ASSIGNMENT
How do the lines below between the ones holding "Where should I click to: Enable" and "Open the Wi-Fi status menu", inclusive, read? Give them again exactly, with no other lines.

Collected data entries
Content starts

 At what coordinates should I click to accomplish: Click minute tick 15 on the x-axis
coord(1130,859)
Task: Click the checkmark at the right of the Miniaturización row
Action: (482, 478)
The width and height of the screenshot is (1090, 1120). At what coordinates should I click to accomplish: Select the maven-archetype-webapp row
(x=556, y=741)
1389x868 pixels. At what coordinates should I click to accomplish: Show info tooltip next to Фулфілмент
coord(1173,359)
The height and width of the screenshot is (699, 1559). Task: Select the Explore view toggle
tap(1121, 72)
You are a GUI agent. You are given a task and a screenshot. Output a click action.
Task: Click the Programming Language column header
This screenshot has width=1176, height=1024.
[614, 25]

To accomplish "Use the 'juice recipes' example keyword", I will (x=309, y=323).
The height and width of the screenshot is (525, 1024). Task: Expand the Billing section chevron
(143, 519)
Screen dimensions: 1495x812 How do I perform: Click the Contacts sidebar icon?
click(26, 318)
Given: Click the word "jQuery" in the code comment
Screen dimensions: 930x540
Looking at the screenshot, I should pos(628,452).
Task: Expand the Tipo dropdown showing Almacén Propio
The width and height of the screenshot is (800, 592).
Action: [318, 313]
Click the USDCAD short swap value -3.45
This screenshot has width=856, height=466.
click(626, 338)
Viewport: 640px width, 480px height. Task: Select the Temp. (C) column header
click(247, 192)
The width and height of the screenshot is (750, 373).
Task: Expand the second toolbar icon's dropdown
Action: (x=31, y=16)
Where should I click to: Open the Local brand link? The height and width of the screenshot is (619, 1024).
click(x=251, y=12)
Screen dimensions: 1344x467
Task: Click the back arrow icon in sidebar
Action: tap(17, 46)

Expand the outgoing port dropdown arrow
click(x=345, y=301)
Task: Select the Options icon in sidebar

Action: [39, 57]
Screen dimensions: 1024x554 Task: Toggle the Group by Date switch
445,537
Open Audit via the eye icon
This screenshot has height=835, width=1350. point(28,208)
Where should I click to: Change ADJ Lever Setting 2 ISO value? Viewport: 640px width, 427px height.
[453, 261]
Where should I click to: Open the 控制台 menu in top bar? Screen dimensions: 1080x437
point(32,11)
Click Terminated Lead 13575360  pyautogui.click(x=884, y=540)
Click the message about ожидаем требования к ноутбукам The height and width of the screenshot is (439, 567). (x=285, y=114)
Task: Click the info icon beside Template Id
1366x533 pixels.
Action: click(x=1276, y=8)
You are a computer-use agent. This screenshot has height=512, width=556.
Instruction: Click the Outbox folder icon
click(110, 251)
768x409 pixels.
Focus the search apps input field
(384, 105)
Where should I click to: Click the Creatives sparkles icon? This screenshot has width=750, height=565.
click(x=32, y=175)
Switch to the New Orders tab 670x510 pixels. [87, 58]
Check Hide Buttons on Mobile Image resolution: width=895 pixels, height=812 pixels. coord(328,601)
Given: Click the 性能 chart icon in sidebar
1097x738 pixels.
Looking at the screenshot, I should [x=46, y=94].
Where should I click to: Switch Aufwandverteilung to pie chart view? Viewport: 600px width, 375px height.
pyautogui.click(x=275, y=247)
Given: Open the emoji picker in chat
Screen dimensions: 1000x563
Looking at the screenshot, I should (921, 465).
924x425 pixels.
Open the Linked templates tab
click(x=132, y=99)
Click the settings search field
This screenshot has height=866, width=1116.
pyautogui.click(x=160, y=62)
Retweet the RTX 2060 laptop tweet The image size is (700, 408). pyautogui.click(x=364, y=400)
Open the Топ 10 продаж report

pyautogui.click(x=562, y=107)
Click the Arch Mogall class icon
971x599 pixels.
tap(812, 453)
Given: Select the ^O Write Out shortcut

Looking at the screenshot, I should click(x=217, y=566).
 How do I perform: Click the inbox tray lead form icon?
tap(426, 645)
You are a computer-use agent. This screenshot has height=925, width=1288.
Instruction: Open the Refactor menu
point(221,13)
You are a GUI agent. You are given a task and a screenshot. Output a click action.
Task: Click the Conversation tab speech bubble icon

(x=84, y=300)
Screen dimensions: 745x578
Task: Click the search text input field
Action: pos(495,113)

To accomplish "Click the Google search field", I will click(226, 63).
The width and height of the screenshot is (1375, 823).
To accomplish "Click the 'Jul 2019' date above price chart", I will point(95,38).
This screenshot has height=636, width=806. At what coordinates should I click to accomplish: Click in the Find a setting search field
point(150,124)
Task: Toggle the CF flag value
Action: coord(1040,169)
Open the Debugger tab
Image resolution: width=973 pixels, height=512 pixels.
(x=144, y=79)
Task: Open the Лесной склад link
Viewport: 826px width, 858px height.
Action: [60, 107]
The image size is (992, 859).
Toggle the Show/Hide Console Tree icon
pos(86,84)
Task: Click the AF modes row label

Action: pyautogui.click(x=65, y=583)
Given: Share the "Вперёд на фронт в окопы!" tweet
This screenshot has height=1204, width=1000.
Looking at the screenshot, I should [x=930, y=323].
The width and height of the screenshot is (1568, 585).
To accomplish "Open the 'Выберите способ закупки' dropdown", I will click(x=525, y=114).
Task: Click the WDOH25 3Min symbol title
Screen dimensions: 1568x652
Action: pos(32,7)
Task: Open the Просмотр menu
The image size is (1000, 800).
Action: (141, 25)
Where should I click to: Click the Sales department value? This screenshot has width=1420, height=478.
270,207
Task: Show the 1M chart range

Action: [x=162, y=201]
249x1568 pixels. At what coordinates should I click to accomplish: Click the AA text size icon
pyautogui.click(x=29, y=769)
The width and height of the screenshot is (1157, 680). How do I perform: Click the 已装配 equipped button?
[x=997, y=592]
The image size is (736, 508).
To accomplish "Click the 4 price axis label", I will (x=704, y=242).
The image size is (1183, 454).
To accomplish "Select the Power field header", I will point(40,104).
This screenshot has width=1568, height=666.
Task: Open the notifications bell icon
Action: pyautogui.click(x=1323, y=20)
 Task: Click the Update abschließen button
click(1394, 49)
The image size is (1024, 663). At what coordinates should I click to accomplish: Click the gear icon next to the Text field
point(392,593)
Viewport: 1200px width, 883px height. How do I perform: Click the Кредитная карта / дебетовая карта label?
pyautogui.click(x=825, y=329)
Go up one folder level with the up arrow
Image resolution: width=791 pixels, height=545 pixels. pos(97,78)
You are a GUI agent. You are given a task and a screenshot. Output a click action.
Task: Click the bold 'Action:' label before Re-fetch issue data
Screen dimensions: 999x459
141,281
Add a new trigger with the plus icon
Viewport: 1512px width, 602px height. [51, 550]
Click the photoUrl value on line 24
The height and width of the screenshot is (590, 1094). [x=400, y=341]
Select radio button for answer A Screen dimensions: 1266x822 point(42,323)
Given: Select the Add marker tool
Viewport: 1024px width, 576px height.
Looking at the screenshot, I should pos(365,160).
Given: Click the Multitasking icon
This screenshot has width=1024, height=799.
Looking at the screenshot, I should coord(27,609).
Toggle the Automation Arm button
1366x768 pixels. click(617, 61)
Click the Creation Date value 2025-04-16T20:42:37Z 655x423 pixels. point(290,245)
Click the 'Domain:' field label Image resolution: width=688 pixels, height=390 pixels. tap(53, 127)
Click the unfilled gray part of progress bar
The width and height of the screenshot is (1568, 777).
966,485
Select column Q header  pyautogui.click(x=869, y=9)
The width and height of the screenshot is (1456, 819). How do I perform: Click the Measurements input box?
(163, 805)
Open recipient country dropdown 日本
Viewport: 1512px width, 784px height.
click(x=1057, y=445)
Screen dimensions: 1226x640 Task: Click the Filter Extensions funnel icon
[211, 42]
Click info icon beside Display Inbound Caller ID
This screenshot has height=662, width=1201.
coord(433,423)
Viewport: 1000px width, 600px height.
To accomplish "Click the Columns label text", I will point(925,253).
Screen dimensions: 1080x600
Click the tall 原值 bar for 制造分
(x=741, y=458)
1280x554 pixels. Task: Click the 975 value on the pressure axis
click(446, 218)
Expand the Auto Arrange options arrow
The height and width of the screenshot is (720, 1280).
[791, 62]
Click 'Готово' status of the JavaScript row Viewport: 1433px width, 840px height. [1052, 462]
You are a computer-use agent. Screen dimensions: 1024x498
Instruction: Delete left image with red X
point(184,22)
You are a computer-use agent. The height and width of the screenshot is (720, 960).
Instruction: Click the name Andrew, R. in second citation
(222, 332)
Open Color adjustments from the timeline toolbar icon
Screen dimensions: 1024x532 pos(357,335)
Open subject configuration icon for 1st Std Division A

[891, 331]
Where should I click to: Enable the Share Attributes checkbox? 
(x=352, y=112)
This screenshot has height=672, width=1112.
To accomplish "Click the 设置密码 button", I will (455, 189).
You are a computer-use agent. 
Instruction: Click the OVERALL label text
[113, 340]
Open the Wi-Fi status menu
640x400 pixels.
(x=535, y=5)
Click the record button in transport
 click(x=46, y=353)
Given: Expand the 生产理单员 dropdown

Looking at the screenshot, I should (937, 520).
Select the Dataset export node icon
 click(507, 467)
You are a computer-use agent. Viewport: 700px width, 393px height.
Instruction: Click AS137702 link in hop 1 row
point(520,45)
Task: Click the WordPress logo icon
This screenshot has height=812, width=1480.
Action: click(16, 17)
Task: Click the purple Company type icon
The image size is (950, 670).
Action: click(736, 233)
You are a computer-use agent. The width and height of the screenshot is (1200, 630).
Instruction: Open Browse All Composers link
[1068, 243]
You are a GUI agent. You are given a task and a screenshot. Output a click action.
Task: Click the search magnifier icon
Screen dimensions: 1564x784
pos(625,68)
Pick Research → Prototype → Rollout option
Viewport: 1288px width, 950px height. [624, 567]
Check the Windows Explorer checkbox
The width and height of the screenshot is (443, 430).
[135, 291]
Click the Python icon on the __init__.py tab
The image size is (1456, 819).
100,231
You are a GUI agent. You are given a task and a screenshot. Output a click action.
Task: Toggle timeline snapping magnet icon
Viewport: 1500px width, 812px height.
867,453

Content ends

OUTPUT OF THE TASK
Where should I click to: Enable the Share Attributes checkbox? 
(x=352, y=112)
This screenshot has height=672, width=1112.
To accomplish "Click the 设置密码 button", I will (455, 189).
You are a computer-use agent. 
Instruction: Click the OVERALL label text
[113, 340]
Open the Wi-Fi status menu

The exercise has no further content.